- What you will do: When you answer, restate the entries below without altering anything.

- Source material:
☆ ☆ ☆
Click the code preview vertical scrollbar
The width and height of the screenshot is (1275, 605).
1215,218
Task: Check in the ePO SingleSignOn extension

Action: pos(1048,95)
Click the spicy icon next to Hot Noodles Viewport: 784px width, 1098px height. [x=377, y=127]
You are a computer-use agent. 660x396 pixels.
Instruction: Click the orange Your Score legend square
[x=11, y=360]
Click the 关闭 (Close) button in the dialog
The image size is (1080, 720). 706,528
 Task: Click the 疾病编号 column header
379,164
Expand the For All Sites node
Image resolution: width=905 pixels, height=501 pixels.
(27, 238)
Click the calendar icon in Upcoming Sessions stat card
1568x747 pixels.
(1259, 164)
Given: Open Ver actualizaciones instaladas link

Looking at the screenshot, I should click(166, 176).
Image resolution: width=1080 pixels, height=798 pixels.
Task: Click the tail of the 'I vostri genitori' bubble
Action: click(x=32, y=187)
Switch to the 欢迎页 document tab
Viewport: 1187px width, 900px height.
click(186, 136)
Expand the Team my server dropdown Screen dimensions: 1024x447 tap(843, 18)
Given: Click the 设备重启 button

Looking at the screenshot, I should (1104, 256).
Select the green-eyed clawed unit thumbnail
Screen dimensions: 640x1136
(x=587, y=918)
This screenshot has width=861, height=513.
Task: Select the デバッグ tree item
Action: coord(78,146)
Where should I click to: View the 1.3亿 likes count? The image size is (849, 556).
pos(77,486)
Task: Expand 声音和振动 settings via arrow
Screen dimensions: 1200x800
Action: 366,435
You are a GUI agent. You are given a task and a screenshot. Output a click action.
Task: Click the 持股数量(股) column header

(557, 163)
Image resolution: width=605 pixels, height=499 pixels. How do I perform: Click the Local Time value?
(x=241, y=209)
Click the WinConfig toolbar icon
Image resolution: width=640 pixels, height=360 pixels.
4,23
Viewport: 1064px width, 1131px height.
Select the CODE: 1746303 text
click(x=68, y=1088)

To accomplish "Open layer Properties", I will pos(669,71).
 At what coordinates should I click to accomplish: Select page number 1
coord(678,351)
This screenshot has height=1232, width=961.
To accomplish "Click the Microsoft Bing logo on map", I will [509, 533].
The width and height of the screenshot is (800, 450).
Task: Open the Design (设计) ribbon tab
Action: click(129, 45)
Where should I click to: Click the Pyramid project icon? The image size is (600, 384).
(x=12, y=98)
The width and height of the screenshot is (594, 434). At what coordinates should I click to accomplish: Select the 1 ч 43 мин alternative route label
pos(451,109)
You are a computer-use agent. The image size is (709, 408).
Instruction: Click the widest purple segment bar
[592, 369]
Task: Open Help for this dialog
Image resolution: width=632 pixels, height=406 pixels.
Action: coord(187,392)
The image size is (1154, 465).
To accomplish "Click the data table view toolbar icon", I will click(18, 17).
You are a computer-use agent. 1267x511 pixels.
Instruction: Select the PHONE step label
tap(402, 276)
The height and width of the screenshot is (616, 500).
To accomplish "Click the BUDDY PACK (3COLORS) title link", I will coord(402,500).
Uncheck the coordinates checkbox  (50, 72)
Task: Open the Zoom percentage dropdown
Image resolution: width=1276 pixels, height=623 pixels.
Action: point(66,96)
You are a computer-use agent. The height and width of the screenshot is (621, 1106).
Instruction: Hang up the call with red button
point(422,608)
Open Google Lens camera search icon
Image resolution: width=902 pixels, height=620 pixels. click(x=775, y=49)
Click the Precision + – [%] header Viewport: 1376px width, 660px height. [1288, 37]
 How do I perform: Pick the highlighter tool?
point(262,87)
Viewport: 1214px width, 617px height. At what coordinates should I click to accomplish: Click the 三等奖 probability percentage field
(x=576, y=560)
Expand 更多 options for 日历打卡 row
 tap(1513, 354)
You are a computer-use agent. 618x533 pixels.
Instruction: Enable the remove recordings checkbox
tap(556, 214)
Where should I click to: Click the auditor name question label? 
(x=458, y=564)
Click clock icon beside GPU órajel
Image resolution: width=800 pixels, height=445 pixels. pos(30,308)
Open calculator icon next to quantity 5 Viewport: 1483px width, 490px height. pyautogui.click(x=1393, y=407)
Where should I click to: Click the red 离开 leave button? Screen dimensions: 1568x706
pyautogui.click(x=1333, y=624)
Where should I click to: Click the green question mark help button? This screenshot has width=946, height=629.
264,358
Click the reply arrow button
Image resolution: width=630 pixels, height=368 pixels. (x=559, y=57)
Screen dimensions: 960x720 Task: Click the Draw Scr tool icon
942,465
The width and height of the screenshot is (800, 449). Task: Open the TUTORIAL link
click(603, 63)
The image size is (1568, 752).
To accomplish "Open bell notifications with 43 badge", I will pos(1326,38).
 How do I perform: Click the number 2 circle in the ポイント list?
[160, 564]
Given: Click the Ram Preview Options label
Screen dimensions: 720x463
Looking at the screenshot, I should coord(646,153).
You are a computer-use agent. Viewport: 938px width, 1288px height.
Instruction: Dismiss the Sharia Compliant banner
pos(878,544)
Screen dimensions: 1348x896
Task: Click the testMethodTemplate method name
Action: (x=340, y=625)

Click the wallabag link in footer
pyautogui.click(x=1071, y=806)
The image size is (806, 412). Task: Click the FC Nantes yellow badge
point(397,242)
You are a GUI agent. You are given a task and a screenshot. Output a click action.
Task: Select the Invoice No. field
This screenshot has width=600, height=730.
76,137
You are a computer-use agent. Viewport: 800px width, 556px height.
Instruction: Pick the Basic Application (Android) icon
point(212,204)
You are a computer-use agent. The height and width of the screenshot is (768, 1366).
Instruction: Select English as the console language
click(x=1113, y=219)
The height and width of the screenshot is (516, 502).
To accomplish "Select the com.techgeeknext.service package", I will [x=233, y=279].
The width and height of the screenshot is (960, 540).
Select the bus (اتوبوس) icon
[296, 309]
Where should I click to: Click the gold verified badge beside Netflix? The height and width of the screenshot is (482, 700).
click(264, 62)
☆ ☆ ☆
- Exercise solution:
Click the code preview vertical scrollbar
The width and height of the screenshot is (1275, 605).
1215,218
Task: Check in the ePO SingleSignOn extension

Action: pos(1048,95)
Click the spicy icon next to Hot Noodles Viewport: 784px width, 1098px height. [x=377, y=127]
You are a computer-use agent. 660x396 pixels.
Instruction: Click the orange Your Score legend square
[x=11, y=360]
Click the 关闭 (Close) button in the dialog
The image size is (1080, 720). 706,528
 Task: Click the 疾病编号 column header
379,164
Expand the For All Sites node
Image resolution: width=905 pixels, height=501 pixels.
(27, 238)
Click the calendar icon in Upcoming Sessions stat card
1568x747 pixels.
(1259, 164)
Given: Open Ver actualizaciones instaladas link

Looking at the screenshot, I should click(166, 176).
Image resolution: width=1080 pixels, height=798 pixels.
Task: Click the tail of the 'I vostri genitori' bubble
Action: click(x=32, y=187)
Switch to the 欢迎页 document tab
Viewport: 1187px width, 900px height.
click(186, 136)
Expand the Team my server dropdown Screen dimensions: 1024x447 tap(843, 18)
Given: Click the 设备重启 button

Looking at the screenshot, I should (1104, 256).
Select the green-eyed clawed unit thumbnail
Screen dimensions: 640x1136
(x=587, y=918)
This screenshot has width=861, height=513.
Task: Select the デバッグ tree item
Action: coord(78,146)
Where should I click to: View the 1.3亿 likes count? The image size is (849, 556).
pos(77,486)
Task: Expand 声音和振动 settings via arrow
Screen dimensions: 1200x800
Action: 366,435
You are a GUI agent. You are given a task and a screenshot. Output a click action.
Task: Click the 持股数量(股) column header

(557, 163)
Image resolution: width=605 pixels, height=499 pixels. How do I perform: Click the Local Time value?
(x=241, y=209)
Click the WinConfig toolbar icon
Image resolution: width=640 pixels, height=360 pixels.
4,23
Viewport: 1064px width, 1131px height.
Select the CODE: 1746303 text
click(x=68, y=1088)

To accomplish "Open layer Properties", I will pos(669,71).
 At what coordinates should I click to accomplish: Select page number 1
coord(678,351)
This screenshot has height=1232, width=961.
To accomplish "Click the Microsoft Bing logo on map", I will [509, 533].
The width and height of the screenshot is (800, 450).
Task: Open the Design (设计) ribbon tab
Action: click(129, 45)
Where should I click to: Click the Pyramid project icon? The image size is (600, 384).
(x=12, y=98)
The width and height of the screenshot is (594, 434). At what coordinates should I click to accomplish: Select the 1 ч 43 мин alternative route label
pos(451,109)
You are a computer-use agent. The image size is (709, 408).
Instruction: Click the widest purple segment bar
[592, 369]
Task: Open Help for this dialog
Image resolution: width=632 pixels, height=406 pixels.
Action: coord(187,392)
The image size is (1154, 465).
To accomplish "Click the data table view toolbar icon", I will click(18, 17).
You are a computer-use agent. 1267x511 pixels.
Instruction: Select the PHONE step label
tap(402, 276)
The height and width of the screenshot is (616, 500).
To accomplish "Click the BUDDY PACK (3COLORS) title link", I will coord(402,500).
Uncheck the coordinates checkbox  (50, 72)
Task: Open the Zoom percentage dropdown
Image resolution: width=1276 pixels, height=623 pixels.
Action: point(66,96)
You are a computer-use agent. The height and width of the screenshot is (621, 1106).
Instruction: Hang up the call with red button
point(422,608)
Open Google Lens camera search icon
Image resolution: width=902 pixels, height=620 pixels. click(x=775, y=49)
Click the Precision + – [%] header Viewport: 1376px width, 660px height. [1288, 37]
 How do I perform: Pick the highlighter tool?
point(262,87)
Viewport: 1214px width, 617px height. At what coordinates should I click to accomplish: Click the 三等奖 probability percentage field
(x=576, y=560)
Expand 更多 options for 日历打卡 row
 tap(1513, 354)
You are a computer-use agent. 618x533 pixels.
Instruction: Enable the remove recordings checkbox
tap(556, 214)
Where should I click to: Click the auditor name question label? 
(x=458, y=564)
Click clock icon beside GPU órajel
Image resolution: width=800 pixels, height=445 pixels. pos(30,308)
Open calculator icon next to quantity 5 Viewport: 1483px width, 490px height. pyautogui.click(x=1393, y=407)
Where should I click to: Click the red 离开 leave button? Screen dimensions: 1568x706
pyautogui.click(x=1333, y=624)
Where should I click to: Click the green question mark help button? This screenshot has width=946, height=629.
264,358
Click the reply arrow button
Image resolution: width=630 pixels, height=368 pixels. (x=559, y=57)
Screen dimensions: 960x720 Task: Click the Draw Scr tool icon
942,465
The width and height of the screenshot is (800, 449). Task: Open the TUTORIAL link
click(603, 63)
The image size is (1568, 752).
To accomplish "Open bell notifications with 43 badge", I will pos(1326,38).
 How do I perform: Click the number 2 circle in the ポイント list?
[160, 564]
Given: Click the Ram Preview Options label
Screen dimensions: 720x463
Looking at the screenshot, I should coord(646,153).
You are a computer-use agent. Viewport: 938px width, 1288px height.
Instruction: Dismiss the Sharia Compliant banner
pos(878,544)
Screen dimensions: 1348x896
Task: Click the testMethodTemplate method name
Action: (x=340, y=625)

Click the wallabag link in footer
pyautogui.click(x=1071, y=806)
The image size is (806, 412). Task: Click the FC Nantes yellow badge
point(397,242)
You are a GUI agent. You are given a task and a screenshot. Output a click action.
Task: Select the Invoice No. field
This screenshot has width=600, height=730.
76,137
You are a computer-use agent. Viewport: 800px width, 556px height.
Instruction: Pick the Basic Application (Android) icon
point(212,204)
You are a computer-use agent. The height and width of the screenshot is (768, 1366).
Instruction: Select English as the console language
click(x=1113, y=219)
The height and width of the screenshot is (516, 502).
To accomplish "Select the com.techgeeknext.service package", I will [x=233, y=279].
The width and height of the screenshot is (960, 540).
Select the bus (اتوبوس) icon
[296, 309]
Where should I click to: Click the gold verified badge beside Netflix? The height and width of the screenshot is (482, 700).
click(264, 62)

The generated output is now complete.